• Work instructions
Please return exactly the lines from the one containing "Instruction: Click the 3 Years warranty value" through the end of the records, including both.

Saved data entries
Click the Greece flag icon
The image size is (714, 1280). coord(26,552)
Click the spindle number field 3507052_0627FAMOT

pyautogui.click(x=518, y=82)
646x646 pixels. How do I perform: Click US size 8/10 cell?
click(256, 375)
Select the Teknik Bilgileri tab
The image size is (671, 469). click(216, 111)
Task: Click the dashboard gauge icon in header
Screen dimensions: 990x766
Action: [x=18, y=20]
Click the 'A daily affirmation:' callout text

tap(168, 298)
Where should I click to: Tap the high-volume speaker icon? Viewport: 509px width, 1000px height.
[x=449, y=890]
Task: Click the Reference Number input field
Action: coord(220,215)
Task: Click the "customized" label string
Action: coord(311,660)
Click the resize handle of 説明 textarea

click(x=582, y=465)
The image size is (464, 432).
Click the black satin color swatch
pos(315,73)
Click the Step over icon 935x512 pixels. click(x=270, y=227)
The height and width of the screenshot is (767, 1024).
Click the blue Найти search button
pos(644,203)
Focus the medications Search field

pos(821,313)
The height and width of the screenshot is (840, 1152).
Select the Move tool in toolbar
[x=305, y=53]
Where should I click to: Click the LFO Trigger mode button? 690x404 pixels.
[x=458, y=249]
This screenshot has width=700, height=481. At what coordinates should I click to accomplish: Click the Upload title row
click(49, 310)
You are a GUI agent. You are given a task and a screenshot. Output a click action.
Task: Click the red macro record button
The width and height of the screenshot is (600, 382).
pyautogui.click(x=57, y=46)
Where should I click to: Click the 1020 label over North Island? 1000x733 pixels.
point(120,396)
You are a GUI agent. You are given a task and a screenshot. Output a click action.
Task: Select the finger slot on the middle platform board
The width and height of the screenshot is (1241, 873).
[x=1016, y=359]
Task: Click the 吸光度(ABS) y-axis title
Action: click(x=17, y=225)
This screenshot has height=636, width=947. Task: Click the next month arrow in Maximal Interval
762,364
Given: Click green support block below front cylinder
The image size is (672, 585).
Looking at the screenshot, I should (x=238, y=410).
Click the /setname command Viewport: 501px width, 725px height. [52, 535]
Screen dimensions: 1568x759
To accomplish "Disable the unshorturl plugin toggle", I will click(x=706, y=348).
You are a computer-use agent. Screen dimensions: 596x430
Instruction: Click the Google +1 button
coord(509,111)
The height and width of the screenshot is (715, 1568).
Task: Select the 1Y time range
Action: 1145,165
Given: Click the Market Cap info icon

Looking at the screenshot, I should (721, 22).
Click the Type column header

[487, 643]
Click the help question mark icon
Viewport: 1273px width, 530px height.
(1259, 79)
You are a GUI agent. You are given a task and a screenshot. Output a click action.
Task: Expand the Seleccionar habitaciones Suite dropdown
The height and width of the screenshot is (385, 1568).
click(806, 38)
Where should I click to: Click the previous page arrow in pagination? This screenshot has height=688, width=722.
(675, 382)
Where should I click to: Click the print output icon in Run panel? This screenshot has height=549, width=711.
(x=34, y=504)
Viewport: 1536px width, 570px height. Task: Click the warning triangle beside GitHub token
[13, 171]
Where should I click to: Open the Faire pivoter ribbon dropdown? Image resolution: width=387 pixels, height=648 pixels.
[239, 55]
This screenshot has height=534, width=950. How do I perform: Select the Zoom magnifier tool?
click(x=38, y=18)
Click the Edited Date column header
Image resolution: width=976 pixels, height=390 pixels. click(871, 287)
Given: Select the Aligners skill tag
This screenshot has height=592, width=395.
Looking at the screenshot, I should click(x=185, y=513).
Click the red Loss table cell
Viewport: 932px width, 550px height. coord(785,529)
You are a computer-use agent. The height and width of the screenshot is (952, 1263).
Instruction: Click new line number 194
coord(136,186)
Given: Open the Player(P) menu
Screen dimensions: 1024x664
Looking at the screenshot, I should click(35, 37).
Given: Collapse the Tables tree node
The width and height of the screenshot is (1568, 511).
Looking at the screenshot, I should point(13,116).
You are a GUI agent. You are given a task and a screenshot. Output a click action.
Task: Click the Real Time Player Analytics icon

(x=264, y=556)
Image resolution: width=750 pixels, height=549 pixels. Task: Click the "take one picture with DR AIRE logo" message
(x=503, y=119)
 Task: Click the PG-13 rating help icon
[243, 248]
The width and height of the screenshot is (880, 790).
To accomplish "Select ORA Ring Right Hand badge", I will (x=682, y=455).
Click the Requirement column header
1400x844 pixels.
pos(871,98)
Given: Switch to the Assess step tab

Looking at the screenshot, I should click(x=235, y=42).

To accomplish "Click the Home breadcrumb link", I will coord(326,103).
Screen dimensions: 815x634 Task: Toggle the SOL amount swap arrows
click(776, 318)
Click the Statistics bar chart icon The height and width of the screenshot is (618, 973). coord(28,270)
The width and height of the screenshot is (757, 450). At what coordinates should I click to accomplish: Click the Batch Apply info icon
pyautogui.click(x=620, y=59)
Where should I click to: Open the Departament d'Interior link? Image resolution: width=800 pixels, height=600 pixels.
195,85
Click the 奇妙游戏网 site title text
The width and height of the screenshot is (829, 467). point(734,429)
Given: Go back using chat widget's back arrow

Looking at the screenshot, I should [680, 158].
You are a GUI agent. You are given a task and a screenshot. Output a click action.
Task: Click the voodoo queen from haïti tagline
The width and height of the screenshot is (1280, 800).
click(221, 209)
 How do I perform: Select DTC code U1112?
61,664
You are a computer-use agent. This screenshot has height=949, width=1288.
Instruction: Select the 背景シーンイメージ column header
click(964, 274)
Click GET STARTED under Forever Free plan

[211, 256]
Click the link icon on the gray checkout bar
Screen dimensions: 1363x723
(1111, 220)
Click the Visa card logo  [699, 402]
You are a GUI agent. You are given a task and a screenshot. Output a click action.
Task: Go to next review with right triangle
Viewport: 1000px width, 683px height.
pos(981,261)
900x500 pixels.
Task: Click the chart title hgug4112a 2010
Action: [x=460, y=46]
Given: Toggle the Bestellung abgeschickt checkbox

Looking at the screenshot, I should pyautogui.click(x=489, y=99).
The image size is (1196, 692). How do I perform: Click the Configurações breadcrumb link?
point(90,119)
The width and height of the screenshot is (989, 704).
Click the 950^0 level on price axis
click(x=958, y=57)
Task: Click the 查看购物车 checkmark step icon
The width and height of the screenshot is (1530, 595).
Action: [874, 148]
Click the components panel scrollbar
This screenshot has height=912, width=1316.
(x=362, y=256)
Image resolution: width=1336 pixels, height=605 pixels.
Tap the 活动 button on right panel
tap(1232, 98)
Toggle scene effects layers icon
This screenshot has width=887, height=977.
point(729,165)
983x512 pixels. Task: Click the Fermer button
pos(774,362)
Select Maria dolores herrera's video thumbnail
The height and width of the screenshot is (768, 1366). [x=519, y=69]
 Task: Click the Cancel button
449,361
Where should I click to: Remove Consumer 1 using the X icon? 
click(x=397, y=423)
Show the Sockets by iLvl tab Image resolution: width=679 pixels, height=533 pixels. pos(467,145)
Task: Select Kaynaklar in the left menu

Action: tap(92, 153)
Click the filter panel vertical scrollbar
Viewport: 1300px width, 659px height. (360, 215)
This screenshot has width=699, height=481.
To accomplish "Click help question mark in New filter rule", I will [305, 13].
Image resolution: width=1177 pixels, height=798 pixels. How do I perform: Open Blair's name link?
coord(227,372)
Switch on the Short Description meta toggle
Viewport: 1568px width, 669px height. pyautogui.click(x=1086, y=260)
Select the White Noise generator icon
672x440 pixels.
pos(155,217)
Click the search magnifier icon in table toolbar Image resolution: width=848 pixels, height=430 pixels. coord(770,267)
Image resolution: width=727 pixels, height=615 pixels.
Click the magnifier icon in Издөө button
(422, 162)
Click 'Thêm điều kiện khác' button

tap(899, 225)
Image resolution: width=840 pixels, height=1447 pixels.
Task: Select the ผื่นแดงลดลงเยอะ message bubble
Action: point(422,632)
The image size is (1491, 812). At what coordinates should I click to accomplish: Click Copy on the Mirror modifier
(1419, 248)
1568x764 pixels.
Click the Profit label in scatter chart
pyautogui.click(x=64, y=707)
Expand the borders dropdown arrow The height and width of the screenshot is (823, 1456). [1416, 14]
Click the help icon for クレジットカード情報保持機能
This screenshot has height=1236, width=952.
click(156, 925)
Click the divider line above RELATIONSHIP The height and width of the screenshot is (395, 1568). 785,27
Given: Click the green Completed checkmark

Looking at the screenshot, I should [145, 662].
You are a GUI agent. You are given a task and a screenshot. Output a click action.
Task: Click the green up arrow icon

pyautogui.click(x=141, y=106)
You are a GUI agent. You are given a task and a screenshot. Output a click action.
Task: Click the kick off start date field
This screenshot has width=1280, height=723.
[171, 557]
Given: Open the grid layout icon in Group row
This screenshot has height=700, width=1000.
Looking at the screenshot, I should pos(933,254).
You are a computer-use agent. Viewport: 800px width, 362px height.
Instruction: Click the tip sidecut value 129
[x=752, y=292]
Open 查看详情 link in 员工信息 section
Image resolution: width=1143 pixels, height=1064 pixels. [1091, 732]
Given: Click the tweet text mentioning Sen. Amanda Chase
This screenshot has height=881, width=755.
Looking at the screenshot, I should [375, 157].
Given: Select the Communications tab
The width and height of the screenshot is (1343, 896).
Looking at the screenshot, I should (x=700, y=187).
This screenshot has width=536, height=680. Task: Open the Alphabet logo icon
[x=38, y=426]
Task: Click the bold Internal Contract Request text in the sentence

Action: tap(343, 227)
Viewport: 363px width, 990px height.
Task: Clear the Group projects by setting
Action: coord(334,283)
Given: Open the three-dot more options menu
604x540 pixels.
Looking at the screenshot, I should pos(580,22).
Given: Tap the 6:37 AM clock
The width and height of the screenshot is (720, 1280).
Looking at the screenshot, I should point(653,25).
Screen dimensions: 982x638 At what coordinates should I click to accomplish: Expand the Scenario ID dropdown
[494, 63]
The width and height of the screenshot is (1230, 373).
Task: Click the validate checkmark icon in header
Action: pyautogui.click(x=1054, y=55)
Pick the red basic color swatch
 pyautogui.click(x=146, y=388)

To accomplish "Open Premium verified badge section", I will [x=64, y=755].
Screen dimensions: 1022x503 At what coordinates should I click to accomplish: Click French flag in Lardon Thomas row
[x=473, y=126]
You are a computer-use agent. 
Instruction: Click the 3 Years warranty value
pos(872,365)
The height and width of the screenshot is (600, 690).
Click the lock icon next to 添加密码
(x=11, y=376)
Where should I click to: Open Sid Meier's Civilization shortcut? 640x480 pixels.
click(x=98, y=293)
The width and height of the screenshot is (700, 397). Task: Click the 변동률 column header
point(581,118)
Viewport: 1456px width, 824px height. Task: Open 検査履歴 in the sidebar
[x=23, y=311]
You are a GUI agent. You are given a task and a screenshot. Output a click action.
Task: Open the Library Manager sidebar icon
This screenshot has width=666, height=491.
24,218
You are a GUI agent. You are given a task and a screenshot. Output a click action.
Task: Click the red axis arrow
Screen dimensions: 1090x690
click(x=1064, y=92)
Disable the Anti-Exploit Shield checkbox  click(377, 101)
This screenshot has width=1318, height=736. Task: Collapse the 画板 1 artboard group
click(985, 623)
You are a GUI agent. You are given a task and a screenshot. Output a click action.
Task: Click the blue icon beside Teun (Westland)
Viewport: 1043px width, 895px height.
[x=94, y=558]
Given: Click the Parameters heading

• Solution
Instruction: Click the 3 Years warranty value
pos(872,365)
The height and width of the screenshot is (600, 690).
Click the lock icon next to 添加密码
(x=11, y=376)
Where should I click to: Open Sid Meier's Civilization shortcut? 640x480 pixels.
click(x=98, y=293)
The width and height of the screenshot is (700, 397). Task: Click the 변동률 column header
point(581,118)
Viewport: 1456px width, 824px height. Task: Open 検査履歴 in the sidebar
[x=23, y=311]
You are a GUI agent. You are given a task and a screenshot. Output a click action.
Task: Open the Library Manager sidebar icon
This screenshot has width=666, height=491.
24,218
You are a GUI agent. You are given a task and a screenshot. Output a click action.
Task: Click the red axis arrow
Screen dimensions: 1090x690
click(x=1064, y=92)
Disable the Anti-Exploit Shield checkbox  click(377, 101)
This screenshot has width=1318, height=736. Task: Collapse the 画板 1 artboard group
click(985, 623)
You are a GUI agent. You are given a task and a screenshot. Output a click action.
Task: Click the blue icon beside Teun (Westland)
Viewport: 1043px width, 895px height.
[x=94, y=558]
Given: Click the Parameters heading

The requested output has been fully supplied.